1. Babies: unstable eye movements, is this congenital motor nystagmus? Looking for an anterior visual pathway problem:
2. Teenagers: questioning whether there is a functional element to measured subnormal vision:
What do the responses tell us? An aide memoire for a busy clinician
The electro-oculogram
The EOG is used to investigate if a maculopathy is due to retinal pigment epitheliopathy. The standing potential of the eye due to voltage across apical and basal surfaces of the RPE is around 6 millivolts, with maximal positivity detected at the corneal apex. Electrodes placed on the medial and lateral canthi measure a large potential change during a saccade: the electrode closest to the cornea becomes positive relative to the electrode furthest from the cornea. This is the EOG and it is displayed as a voltage/time plot. Eye movements, including nystagmus, can be characterized graphically. The EOG potential increases in light and decreases in the dark.1 With reproducible eye movements, e.g. saccades of known size, this variation can be measured and expressed as the Arden ratio (light rise/dark trough) and values below 1.6–1.8 are abnormal. The voltage change with light is a consequence of the phagocytosis of outer segment discs and transport of retinal binding proteins at the apical end of the RPE. If the photoreceptors are sick, both the ERG and the EOG are affected. The EOG is diagnostically potent when the Arden ratio is abnormal and the rod ERG is normal as this discriminates a primary retinal condition from an epitheliopathy, e.g. bestrophin mutations (see Chapter 45).2
The electroretinogram
The ERG is used to distinguish cone and rod dysfunction and photoreceptor from inner retinal dysfunction. The ERG is measured in microvolts and its size and shape depend upon the relative proportion and extent of rods and cones that are excited and the size of the retinal area stimulated.3 Rods and cones can be preferentially stimulated by flashes of different colors, strength, and duration presented under different states of dark and light adaptation. The gradual evolution of the ERG waveform with increasing flash strength is shown in Fig. 8.2A scotopically and Fig. 8.2B photopically.
To very dim lights, a small scotopic threshold response (STR) has been described but clinically this is difficult to achieve and is used rarely. As flash strength increases a late (60 ms), round, positive b-wave emerges. This is the rod driven b-wave, which reflects inner retinal activity associated mainly with depolarizing on-bipolar cells. The change of b-wave amplitude with flash strength can be described by a Naka-Rushton function, derived from the Michaelis-Menton equation, but the derived parameters will vary according to the method of curve fitting. In clinical circumstances these need to be interpreted with care.4
As the flash strength further increases an early negative a-wave precedes the b-wave. The a-wave becomes larger and faster with increasing flash strength reflecting photoreceptor hyperpolarization. To the brightest flashes the leading edge of the scotopic a-wave models rod phototransduction.5
1. Oscillatory potentials – a series of wavelets between the a- and b-waves, vulnerable to disturbances of retinal circulation.6
2. The photopic negative response – reflecting proximal retinal activity, vulnerable in glaucoma and in potassium channelopathies.7
3. The c-wave – related to the EOG, due to a depletion of potassium ions in the space between RPE.

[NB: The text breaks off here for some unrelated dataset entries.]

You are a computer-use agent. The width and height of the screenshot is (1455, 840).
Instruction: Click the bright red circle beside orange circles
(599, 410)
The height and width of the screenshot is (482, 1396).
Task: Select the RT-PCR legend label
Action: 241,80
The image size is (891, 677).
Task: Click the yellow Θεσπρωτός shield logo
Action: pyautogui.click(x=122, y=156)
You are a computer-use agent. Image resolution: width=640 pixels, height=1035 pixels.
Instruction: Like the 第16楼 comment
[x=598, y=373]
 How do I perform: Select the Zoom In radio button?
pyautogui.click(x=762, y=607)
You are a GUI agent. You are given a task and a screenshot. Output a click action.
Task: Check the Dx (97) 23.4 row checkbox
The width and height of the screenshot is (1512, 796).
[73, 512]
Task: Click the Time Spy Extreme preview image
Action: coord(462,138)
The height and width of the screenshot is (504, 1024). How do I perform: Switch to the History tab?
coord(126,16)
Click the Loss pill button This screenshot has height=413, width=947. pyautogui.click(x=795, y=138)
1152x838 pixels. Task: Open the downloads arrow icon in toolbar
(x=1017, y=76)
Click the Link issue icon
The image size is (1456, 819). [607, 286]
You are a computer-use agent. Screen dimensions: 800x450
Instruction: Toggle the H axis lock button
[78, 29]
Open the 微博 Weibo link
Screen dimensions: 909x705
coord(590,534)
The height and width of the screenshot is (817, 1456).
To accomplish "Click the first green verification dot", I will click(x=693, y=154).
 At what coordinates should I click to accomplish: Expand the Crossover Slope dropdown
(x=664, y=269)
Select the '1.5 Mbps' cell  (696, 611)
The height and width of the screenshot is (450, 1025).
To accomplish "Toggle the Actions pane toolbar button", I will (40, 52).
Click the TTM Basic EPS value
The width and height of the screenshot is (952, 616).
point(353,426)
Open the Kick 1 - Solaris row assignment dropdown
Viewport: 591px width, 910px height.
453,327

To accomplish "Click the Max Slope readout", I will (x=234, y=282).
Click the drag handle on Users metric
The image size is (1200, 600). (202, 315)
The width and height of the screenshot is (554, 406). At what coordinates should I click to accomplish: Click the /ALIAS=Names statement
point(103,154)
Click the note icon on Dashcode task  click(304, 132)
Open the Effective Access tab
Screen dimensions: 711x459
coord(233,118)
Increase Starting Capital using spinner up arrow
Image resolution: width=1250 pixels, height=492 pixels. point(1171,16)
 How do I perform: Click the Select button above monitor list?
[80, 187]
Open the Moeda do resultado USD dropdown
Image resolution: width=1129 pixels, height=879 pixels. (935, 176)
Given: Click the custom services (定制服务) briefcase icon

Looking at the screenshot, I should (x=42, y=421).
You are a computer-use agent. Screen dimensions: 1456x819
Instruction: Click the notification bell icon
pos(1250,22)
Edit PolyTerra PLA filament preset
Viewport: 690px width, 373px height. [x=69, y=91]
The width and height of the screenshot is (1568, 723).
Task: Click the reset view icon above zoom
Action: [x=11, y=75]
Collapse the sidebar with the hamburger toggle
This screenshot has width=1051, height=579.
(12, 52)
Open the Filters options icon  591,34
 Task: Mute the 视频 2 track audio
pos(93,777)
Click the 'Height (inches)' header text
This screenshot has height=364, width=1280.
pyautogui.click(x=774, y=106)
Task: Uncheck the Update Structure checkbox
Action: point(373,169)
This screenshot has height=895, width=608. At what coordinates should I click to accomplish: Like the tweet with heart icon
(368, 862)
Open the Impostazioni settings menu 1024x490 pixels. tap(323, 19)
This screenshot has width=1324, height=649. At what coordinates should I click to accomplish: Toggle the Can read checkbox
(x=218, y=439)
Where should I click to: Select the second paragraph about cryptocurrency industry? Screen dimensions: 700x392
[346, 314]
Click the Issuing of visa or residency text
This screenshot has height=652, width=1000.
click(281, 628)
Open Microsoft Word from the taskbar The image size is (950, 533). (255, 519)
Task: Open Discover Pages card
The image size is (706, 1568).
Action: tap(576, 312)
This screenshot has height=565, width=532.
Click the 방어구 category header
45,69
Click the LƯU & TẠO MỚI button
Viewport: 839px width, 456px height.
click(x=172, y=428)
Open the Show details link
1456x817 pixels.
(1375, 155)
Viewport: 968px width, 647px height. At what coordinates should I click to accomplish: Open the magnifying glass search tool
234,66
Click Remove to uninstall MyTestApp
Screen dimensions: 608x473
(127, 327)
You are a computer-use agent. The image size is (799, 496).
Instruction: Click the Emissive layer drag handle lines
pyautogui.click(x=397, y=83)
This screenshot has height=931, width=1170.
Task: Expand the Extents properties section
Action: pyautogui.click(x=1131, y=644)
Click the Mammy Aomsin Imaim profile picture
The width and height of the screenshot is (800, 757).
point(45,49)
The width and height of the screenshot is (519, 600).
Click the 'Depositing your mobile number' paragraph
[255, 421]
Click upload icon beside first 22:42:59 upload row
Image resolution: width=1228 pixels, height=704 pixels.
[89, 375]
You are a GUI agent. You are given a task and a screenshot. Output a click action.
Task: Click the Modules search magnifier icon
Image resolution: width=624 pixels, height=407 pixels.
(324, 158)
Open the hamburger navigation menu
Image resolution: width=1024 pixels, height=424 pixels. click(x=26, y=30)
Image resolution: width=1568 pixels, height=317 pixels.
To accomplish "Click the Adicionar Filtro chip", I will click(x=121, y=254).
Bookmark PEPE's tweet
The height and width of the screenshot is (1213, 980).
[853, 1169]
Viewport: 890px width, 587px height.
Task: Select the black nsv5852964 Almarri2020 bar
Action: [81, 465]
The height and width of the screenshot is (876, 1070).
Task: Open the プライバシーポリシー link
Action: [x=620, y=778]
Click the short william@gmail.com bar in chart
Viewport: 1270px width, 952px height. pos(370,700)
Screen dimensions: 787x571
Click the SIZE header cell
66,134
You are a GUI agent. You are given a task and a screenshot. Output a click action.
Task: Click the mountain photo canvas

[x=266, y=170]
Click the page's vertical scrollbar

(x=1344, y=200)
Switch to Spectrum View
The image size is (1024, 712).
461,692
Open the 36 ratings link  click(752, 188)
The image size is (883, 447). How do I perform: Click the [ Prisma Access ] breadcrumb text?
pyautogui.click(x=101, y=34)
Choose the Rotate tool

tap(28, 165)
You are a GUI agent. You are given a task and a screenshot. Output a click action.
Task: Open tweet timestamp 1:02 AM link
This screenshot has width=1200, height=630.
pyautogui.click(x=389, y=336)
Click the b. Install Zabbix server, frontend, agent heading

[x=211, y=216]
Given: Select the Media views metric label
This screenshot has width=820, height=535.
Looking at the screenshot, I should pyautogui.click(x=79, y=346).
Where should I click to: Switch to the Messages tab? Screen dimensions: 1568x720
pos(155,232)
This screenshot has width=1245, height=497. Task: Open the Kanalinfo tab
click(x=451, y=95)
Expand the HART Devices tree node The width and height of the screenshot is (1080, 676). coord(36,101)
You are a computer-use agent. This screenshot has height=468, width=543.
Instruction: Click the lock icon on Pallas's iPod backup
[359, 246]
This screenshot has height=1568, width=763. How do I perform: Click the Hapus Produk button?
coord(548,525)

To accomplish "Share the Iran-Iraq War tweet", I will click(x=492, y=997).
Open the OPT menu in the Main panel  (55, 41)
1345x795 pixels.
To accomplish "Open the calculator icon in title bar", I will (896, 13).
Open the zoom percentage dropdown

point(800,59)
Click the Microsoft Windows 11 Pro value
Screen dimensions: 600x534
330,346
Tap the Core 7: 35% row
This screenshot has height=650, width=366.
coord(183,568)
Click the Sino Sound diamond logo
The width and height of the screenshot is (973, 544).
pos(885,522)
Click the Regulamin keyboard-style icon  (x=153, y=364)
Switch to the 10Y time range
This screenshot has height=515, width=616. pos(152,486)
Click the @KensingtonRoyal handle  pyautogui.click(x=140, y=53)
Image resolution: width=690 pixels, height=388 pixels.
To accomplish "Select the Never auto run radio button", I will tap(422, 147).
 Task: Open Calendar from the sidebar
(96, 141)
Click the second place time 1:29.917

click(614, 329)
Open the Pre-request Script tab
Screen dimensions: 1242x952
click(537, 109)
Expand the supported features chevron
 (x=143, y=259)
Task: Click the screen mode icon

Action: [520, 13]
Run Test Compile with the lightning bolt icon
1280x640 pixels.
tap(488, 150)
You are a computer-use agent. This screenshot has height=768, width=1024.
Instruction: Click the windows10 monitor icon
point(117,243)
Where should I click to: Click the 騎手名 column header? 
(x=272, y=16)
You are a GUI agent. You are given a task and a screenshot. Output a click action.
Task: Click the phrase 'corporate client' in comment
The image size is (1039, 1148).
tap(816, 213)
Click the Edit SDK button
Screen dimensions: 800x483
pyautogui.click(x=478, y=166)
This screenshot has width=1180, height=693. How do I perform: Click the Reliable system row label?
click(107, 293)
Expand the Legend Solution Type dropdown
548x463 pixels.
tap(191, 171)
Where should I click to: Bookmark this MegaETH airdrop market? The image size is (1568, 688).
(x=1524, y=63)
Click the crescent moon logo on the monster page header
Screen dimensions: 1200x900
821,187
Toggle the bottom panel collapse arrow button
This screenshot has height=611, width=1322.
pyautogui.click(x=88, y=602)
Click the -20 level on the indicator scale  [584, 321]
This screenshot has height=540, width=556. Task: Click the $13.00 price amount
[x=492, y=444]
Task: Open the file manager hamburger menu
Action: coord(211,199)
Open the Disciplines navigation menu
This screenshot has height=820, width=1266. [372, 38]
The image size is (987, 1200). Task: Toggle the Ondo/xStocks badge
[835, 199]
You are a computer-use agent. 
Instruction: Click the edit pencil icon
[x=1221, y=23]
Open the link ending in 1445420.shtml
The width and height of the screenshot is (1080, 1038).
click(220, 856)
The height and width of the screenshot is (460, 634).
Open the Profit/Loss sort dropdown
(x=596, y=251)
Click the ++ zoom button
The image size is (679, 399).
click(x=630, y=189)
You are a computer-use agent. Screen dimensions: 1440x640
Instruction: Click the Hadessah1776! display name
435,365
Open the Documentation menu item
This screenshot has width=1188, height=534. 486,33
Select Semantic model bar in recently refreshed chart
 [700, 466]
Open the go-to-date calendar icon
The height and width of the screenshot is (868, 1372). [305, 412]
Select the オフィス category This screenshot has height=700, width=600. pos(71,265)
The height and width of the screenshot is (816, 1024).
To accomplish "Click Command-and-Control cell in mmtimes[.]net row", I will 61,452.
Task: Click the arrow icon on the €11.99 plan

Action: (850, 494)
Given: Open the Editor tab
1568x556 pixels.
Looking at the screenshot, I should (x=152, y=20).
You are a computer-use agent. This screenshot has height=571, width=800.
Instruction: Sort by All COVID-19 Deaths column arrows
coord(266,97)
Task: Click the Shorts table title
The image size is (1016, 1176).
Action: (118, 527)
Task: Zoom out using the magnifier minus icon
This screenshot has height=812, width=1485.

4. The d-wave – an off pathway response. Rods use the on pathway through the inner retina; cones use both on and off pathways. The d-wave is associated with decreases in light under photopic conditions, and is best seen in response to prolonged on–off flashes (on > 90 ms). This is an important extra stimulus for investigating “negative,” no b-wave ERGs, e.g. subtyping CSNB (see Chapter 44).8 Usually b- and d-waves are superimposed in the ERGs to short duration (< 10 ms) flashes.